A más de dos mil kilómetros, Yaiza leía el blog de María mientras su padre la llamaba, impaciente.
¡Yaiza, salimos ya! repitió por cuarta vez.
¡Un momento, papá! ¡Termino de leer una cosa y voy! gritó hacia el salón sin despegar la vista a la pantalla, y siguió leyendo donde lo había dejado:
«Y ahora confieso otra cosa. Estoy tonteando con alguien que sale con otra persona. ¿Debería sentirme mal por eso? Yo no pretendo robar el novio de nadie, pero si J. sigue el rollo, ¿qué culpa tengo yo?».
¡Yaiza, ven ahora mismo!
Ahora voy, ahora voy dijo Yaiza sin dejar de leer.
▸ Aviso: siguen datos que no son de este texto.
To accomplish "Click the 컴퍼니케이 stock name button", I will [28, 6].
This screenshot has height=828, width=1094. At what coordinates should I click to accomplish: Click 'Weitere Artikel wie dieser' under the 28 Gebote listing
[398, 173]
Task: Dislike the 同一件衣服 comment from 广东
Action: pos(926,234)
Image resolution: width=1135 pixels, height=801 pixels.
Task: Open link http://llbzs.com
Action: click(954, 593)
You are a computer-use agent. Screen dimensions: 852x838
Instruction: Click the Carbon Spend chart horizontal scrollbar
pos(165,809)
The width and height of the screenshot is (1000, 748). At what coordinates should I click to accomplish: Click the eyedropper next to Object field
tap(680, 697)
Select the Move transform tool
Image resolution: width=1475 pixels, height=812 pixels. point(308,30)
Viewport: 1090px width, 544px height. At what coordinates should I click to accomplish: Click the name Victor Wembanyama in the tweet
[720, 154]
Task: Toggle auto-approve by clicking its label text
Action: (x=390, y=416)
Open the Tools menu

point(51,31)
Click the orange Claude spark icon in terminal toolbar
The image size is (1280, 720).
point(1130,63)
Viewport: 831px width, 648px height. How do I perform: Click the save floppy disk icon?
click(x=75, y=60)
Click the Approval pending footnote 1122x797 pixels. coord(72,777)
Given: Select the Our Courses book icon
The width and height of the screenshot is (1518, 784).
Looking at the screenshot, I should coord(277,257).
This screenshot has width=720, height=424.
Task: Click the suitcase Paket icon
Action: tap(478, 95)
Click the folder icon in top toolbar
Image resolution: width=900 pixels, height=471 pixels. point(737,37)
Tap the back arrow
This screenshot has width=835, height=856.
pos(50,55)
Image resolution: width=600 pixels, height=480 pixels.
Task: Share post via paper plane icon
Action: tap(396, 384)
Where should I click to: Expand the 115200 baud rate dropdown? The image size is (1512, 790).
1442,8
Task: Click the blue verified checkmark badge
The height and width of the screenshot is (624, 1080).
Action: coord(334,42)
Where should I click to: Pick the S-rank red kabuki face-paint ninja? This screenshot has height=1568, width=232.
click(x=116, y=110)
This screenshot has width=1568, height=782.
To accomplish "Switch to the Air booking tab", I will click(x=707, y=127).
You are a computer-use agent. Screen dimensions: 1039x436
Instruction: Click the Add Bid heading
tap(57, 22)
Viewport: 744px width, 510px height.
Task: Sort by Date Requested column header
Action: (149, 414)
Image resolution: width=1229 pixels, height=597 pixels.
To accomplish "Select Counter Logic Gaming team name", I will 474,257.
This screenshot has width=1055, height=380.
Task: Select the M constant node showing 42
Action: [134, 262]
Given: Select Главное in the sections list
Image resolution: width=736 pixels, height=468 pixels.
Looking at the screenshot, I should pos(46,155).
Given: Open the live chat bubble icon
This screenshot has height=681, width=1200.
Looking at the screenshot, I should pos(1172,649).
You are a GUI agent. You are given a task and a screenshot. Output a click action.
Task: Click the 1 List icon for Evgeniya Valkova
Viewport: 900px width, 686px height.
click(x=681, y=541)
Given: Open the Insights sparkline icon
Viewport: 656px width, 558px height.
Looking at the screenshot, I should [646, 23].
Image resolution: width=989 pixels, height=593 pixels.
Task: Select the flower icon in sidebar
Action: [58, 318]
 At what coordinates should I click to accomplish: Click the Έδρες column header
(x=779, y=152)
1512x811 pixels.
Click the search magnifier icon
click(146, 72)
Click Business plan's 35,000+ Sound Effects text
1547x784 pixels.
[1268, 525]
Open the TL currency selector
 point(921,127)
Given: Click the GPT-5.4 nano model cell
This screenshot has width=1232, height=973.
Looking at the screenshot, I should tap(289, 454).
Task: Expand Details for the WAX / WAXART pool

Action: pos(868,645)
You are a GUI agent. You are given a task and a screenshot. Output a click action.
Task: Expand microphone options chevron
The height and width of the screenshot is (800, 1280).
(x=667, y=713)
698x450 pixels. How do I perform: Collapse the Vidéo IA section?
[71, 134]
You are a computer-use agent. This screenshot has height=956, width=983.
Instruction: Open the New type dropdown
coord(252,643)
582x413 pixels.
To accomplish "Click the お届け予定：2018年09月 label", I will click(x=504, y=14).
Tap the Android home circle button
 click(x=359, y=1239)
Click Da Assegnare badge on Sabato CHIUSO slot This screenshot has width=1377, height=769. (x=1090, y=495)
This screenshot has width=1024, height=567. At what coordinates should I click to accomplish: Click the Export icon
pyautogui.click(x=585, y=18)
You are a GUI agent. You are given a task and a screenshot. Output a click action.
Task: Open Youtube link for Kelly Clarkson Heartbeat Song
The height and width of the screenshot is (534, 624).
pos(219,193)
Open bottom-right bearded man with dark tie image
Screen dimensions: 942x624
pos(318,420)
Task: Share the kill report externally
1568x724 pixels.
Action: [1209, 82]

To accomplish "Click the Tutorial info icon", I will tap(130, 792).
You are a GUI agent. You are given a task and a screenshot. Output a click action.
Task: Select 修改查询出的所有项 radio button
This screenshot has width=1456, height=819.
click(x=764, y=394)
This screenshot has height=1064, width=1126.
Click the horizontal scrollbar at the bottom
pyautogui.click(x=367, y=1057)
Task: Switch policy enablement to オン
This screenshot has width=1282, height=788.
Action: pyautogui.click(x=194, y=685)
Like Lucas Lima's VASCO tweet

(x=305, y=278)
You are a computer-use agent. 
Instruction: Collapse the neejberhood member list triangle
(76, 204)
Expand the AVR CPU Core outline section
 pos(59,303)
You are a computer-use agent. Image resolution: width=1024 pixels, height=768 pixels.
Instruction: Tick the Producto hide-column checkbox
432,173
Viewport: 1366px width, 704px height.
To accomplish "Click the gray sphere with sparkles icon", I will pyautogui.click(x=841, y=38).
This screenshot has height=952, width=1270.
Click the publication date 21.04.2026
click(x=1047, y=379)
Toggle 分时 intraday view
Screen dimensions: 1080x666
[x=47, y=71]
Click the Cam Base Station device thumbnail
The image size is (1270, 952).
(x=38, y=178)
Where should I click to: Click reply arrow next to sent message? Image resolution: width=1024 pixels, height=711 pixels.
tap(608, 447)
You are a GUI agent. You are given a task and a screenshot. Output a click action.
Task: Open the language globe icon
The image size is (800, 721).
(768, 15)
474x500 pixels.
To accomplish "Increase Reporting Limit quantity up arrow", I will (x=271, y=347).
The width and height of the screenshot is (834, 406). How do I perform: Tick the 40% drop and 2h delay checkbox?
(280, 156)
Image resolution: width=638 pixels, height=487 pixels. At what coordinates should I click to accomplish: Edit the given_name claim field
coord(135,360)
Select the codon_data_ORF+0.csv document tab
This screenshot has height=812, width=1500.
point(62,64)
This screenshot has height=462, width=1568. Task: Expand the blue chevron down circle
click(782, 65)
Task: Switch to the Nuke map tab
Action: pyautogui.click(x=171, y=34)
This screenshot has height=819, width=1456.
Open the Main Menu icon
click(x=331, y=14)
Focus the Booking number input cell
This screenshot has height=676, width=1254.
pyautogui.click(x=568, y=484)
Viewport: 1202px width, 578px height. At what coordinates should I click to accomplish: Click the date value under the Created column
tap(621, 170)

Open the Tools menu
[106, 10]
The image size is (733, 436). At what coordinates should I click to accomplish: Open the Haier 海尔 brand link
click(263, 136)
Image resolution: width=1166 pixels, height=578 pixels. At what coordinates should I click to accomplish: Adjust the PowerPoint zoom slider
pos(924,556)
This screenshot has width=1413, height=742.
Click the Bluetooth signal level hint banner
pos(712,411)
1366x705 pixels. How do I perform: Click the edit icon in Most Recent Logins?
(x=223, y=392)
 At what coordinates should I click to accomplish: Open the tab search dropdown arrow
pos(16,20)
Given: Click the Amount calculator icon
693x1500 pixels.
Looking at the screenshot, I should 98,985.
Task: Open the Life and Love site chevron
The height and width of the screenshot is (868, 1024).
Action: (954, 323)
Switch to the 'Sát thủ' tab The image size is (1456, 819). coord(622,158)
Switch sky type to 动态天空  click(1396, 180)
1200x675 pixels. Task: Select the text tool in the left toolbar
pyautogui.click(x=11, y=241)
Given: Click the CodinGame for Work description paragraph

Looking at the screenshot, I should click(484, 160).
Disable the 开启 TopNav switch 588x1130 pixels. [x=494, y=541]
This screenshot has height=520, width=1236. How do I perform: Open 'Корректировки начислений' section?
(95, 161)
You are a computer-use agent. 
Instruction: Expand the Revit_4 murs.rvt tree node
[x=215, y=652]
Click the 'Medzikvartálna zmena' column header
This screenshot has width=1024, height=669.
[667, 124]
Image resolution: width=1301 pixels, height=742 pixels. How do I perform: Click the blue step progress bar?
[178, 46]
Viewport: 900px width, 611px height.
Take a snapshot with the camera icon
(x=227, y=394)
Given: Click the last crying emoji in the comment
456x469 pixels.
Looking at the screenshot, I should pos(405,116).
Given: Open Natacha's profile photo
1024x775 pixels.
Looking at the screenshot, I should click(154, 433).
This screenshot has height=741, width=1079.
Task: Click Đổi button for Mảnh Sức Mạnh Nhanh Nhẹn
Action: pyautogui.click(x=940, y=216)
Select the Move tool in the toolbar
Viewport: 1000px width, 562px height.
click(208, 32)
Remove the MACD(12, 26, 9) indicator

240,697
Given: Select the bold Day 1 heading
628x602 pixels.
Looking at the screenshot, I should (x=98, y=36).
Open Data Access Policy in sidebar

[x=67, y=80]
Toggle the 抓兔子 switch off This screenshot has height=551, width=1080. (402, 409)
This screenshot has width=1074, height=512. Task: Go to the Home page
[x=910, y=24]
«Uuuuf. Creo que estoy dando demasiadas vueltas a esto. ¿Será que en el fondo, pero muy en el fondo, me siento culpable? Seguro que sí. Y la prueba está aquí. ¡Me estoy confesando! ¿Alguien me absuelve, por favor?»
Urgida por los gritos de su padre, sin pensárselo dos veces, Yaiza clicó sobre los comentarios a la entrada. No había ninguna. Y ella deseaba absolver a aquella chica que hablaba de lo mismo que le sucedía a ella. Quería decirle que la entendía, que a ella le pasaba igual, que también se sentía culpable, pero que no podía hacer otra cosa.
«Hace tiempo que te leo, pero es la primera vez que me atrevo a…», empezó a escribir.
Pero entonces su padre apareció en la puerta. Al momento, Yaiza cerró aquella ventana y se levantó del ordenador.
Te he dicho que ahora iba protestó.
Ya dijo su padre. «Ahora», hora peninsular. Una hora más tarde, ¿no?
Y el comentario de Yaiza en el blog de María fue a parar al pobladísimo limbo de los mensajes no enviados.